Inside the Planning of a COVID School Year

Varun Suraj

In the beginning of the 2020-2021 school year, the persistent presence of the COVID-19 pandemic pushed school administrators to grapple with an important question: how do we ensure that students receive a proper education while protecting their health and safety? It’s a question that Lexington High School administrators, led by superintendent Dr. Julie Hackett, began to answer in May of 2020 with a team of district-wide department leaders.
While the planning process began during the 2019-2020 school year, official plans were released beginning at the end of June. These plans, released on June 30th, were informed by community feedback, including parent and student surveys and public chats open for anyone to participate in. This careful accumulation of research allowed for the creation of a plan that, while not fully comprehensive, offered a preliminary view of how the rest of the year would be shaped.
The plan offered two possibilities for students: a full remote option (dubbed the Remote Learning Academy), and the Hybrid Learning Model, in which two cohorts of students alternate between being in school and learning from home. A full return to school was not considered in fear of a spike of COVID-19 cases. Throughout the planning process, the implementation of health and safety measures was stressed. Initially, the proposed plans for the school’s reopening all exceeded the state’s mandates.
On July 21st, a revised version of this plan, shaped by additional conversations with community stakeholders, was released. These discussions were attended by teachers, parents, and students; while parents and students mostly inquired about the structure of the hybrid and remote plans, teachers’ main concerns were about the safety protocols.
The plan offered further details regarding school arrangements. Notably, the revisions loosened the requirements for students wanting to attend school fully remotely: students no longer had to provide medical documentation of immunocompromised family members, and could switch plans throughout the academic year. In addition, more detailed day-to-day schedules were shared.

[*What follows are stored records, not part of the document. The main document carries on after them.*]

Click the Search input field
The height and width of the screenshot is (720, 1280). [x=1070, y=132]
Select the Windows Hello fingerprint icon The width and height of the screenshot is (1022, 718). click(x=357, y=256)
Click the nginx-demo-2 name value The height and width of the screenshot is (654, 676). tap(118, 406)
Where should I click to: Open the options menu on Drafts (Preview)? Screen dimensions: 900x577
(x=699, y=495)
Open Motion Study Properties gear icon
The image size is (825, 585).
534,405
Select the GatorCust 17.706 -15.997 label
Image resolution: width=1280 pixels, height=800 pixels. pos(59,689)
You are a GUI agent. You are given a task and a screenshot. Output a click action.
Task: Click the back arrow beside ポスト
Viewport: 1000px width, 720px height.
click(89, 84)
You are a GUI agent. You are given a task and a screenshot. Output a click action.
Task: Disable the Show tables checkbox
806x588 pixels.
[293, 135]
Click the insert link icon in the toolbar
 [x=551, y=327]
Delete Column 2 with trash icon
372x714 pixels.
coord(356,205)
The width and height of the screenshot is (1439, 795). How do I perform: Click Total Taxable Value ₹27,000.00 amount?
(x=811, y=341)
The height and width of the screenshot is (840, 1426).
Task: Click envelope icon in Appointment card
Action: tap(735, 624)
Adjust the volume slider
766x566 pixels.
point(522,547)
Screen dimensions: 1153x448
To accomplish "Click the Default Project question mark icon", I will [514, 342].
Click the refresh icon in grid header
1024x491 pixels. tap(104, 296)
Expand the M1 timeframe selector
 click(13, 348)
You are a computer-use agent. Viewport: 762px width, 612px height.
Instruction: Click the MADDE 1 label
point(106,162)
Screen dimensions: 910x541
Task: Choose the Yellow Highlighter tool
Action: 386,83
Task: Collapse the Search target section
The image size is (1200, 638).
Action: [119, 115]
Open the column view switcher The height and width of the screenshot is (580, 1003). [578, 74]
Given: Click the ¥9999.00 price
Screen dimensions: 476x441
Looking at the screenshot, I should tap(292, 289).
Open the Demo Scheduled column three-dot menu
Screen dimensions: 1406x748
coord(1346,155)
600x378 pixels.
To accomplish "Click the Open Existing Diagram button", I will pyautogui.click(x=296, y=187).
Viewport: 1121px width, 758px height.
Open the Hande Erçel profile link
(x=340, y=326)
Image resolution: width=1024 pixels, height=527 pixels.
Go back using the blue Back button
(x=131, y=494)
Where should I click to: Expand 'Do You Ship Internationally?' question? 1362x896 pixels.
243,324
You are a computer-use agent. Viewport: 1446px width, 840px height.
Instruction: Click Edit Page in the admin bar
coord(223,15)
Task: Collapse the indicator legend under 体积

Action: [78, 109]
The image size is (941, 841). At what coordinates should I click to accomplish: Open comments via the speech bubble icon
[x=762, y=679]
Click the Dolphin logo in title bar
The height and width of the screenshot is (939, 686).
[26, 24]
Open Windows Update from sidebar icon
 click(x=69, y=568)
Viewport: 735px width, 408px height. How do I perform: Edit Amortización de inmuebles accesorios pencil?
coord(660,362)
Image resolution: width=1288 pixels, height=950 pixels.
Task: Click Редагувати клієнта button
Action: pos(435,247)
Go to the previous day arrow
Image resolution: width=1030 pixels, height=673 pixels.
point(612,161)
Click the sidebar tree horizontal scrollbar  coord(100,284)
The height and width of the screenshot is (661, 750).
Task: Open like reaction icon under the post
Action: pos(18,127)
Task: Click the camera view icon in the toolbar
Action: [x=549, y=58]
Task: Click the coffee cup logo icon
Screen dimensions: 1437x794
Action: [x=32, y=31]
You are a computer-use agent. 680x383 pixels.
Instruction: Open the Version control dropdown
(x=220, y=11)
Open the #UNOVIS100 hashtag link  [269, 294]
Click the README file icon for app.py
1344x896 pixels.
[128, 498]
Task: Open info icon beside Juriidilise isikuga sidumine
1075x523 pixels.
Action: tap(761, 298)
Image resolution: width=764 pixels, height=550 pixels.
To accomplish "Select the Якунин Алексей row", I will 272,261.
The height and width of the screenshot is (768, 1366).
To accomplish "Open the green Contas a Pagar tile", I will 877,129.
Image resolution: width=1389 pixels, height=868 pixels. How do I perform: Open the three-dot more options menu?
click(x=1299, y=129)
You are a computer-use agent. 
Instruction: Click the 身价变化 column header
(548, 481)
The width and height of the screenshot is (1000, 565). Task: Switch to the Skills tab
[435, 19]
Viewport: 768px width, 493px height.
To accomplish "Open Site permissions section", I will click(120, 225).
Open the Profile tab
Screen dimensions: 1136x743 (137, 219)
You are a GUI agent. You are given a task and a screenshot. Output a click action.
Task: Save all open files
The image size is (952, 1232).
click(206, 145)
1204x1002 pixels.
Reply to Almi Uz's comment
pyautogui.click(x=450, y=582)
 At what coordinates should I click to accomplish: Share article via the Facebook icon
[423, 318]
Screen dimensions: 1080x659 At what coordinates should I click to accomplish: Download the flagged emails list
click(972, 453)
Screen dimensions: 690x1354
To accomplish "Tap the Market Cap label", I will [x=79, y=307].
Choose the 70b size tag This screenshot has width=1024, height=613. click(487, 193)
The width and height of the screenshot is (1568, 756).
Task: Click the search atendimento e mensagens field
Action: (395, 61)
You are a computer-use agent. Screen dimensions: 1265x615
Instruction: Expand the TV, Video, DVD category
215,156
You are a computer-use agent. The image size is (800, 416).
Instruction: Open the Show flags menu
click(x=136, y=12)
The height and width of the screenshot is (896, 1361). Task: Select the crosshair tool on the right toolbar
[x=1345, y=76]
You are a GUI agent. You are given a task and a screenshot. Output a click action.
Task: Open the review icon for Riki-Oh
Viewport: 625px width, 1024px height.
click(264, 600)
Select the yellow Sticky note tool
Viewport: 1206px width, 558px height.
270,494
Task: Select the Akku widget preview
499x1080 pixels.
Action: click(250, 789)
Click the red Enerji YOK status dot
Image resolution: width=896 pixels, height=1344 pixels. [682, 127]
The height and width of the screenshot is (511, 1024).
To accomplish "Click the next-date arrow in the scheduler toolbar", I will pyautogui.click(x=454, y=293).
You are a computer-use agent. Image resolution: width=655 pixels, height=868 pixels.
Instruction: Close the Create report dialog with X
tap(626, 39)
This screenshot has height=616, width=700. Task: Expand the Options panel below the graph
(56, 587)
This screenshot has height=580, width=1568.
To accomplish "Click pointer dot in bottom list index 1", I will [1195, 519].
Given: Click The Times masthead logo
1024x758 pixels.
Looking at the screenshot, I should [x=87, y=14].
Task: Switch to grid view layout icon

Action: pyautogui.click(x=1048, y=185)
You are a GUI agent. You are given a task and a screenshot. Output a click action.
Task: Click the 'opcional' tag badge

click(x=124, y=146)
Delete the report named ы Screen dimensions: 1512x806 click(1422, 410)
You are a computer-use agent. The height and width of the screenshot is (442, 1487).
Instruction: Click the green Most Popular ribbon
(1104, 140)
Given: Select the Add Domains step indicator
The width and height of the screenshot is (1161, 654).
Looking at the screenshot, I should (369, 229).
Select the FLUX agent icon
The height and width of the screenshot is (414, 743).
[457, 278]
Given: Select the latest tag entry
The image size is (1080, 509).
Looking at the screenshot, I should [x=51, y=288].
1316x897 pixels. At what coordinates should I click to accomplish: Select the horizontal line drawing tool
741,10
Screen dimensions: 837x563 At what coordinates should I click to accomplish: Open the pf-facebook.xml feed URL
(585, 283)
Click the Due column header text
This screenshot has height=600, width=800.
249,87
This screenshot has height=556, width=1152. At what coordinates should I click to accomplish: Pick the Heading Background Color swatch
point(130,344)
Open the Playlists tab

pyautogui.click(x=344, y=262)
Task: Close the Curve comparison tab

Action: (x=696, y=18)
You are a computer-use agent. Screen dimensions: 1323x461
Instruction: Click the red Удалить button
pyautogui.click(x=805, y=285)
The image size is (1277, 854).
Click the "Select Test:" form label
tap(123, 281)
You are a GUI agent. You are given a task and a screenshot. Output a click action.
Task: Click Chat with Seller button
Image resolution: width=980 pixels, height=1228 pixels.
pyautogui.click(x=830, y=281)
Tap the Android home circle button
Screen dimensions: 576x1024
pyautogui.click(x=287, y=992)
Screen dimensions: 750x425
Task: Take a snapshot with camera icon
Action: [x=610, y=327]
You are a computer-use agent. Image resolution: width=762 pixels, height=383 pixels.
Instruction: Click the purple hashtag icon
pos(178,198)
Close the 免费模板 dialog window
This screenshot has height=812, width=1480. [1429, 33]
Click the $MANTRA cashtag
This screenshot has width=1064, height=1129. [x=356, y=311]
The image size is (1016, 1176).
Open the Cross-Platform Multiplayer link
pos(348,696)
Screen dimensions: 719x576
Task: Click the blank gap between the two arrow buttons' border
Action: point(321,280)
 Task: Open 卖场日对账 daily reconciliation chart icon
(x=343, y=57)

The next update from the school came on Aug. 10 in the form of three question and answer documents: one for students, parents, and staff. The Q&As, written by Dr. Hackett as well as other members of the scheduling team, laid out several key points not covered in the two official back-to-school blueprints. According to the family Q&A, one such clarification was an earlier dismissal time for LHS students (12:30 p.m.) to “avoid the logistical challenges associated with lunch.”
In the midst of this, the Lexington School Committee held virtual meetings to discuss the released plans and the best approaches to deal with the complications of restarting school during COVID-19. On Aug. 29, the Lexington School Committee met to finalize decisions on schedules and the hybrid and remote plans.
At the beginning of this meeting, teachers and parents were given an opportunity to voice their concerns. Many teachers opposed the hybrid model and supported the remote option.
“Full remote learning will allow teachers to fully engage students using a variety of tools specialized for virtual classrooms.” Laura Sheppard-Brick, an LHS math teacher, said at the meeting. However, parent support fell on the hybrid model.
“If we don’t go back now, when will we go back?” Kip Connor, a Lexington parent, said.
At this meeting, LHS Principal Andrew Stephens, Assistant Principal Andy Baker, and Math department head Kevin Kelly were able to present the proposed LHS schedules for the year.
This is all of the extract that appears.